Despite a noticeable lack of debate or public hearings on the subject, the New York State Legislature is moving towards adoption of a significant change in investment guidelines for the $120 billion Common Retirement Fund, according to a new FiscalWatch Memo issued today by the Manhattan Institute and its Empire Center for Public Policy.
The so-called “prudent investor bill, supported by Comptroller Alan Hevesi, “doubtless seems arcane to many legislators,” the FiscalWatch Memo notes. “But it has far-reaching implications — including the potential of more complex financial risks for New York taxpayers, who already have been straining under the burden of $1.1 billion in added state and local pension expenses in the last four years.

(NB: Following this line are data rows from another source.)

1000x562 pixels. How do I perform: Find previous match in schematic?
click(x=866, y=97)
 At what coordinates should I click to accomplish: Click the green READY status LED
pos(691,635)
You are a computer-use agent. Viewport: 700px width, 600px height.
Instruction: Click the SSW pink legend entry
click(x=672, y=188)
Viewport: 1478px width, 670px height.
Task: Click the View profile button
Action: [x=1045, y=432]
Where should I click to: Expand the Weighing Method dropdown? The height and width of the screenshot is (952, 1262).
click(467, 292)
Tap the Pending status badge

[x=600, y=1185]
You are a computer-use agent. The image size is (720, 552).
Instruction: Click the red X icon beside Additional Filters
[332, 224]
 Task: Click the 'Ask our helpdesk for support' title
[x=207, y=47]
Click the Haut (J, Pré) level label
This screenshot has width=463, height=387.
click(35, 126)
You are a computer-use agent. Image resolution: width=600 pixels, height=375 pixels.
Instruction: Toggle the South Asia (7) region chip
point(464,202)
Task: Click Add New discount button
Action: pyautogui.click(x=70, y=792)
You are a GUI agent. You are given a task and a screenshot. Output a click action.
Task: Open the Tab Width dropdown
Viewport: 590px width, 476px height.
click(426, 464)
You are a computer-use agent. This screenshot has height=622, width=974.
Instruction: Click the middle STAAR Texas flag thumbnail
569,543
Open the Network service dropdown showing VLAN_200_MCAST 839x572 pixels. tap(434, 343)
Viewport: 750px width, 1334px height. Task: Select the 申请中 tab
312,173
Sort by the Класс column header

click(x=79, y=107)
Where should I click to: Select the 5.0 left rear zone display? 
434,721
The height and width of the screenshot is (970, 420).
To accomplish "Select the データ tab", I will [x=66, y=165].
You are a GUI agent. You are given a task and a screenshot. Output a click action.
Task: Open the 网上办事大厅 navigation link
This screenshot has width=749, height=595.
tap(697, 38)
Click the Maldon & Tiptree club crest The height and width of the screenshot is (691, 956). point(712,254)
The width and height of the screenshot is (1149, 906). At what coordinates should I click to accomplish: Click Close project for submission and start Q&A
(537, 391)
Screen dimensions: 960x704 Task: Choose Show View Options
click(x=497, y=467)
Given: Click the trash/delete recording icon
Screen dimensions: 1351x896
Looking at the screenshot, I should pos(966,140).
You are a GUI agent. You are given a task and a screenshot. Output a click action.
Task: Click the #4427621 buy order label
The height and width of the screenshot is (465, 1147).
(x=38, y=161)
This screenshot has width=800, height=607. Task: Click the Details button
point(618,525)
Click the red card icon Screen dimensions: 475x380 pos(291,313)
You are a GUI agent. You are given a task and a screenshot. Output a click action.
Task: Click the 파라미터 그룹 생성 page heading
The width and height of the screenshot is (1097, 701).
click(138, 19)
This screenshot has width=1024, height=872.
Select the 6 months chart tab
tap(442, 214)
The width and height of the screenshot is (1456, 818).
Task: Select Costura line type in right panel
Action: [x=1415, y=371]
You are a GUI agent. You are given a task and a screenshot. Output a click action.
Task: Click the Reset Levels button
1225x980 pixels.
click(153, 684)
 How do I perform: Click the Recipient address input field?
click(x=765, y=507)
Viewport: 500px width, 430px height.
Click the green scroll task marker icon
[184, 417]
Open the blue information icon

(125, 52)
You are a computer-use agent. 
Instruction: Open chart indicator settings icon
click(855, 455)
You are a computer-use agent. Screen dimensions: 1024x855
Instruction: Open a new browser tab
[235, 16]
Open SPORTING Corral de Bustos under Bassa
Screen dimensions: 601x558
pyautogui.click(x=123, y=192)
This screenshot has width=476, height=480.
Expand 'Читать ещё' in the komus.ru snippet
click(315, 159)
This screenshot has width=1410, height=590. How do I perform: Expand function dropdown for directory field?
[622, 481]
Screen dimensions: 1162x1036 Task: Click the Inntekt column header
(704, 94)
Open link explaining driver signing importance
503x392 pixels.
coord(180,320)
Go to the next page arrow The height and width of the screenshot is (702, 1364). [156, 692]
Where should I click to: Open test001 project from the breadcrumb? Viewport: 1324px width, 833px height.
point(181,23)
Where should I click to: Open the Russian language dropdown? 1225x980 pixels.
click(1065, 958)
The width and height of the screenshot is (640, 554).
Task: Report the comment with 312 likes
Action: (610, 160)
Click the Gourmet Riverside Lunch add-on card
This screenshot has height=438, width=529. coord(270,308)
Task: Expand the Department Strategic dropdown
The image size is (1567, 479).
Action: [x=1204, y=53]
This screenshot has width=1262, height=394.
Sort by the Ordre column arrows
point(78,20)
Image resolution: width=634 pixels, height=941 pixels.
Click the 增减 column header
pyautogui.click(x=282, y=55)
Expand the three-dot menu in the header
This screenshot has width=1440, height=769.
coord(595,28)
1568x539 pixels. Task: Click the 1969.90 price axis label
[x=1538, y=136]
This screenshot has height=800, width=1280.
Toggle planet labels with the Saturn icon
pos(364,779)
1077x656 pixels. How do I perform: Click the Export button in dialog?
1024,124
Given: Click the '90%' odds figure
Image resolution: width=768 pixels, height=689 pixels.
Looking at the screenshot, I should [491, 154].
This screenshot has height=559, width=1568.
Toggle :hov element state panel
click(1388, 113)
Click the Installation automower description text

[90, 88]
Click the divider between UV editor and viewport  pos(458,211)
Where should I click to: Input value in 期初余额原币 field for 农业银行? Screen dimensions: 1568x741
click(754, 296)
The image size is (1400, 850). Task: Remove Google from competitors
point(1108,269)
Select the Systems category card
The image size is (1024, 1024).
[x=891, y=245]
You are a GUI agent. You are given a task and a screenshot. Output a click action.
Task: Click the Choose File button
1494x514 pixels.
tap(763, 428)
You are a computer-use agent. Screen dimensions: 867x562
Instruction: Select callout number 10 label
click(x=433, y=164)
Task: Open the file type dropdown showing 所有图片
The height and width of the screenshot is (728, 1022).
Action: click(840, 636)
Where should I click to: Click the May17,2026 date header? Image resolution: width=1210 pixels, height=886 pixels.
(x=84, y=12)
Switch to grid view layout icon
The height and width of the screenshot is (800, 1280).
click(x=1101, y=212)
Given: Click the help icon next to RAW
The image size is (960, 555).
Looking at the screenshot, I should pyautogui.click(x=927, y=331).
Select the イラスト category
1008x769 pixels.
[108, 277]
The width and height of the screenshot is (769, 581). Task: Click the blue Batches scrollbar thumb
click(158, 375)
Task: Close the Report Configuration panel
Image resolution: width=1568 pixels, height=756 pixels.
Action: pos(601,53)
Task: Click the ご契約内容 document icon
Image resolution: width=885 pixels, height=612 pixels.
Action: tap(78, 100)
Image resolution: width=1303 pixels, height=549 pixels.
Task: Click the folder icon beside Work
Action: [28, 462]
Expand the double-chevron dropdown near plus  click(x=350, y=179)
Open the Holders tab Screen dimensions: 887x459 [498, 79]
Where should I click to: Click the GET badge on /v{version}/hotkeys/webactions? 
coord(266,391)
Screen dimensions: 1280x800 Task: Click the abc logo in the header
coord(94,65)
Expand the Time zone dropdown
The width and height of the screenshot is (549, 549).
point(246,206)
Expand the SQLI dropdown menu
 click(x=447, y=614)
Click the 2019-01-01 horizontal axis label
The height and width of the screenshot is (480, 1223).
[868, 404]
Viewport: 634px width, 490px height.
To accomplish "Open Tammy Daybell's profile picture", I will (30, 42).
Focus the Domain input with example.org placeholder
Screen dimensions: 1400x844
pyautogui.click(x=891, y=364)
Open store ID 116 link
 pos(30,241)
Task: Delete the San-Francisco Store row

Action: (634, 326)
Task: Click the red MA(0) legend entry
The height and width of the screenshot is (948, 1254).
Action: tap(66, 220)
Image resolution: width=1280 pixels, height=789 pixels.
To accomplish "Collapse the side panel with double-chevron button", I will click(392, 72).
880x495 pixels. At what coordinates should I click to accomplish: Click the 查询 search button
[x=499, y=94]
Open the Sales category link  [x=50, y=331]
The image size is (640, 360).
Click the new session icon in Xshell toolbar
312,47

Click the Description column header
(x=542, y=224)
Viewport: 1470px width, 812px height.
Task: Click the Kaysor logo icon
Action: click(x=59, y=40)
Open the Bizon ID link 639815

“It would also invest more power and discretion than ever in the hands of one official–the state comptroller, who is sole trustee of the state and local retirement fund…At the very least, the proposal raises significant questions that deserve more careful consideration and a public airing by the Legislature.”
The memo — entitled “The Biggest Public Pension Investment Policy Shift You’ve Probably Never Heard Of,” was co-authored by two Manhattan Institute senior fellows: Nicole Gelinas, a Chartered Financial Analyst who also is a contributing editor of the Institute’s City Journal, and Edmund J. McMahon, who also is director of the Empire Center.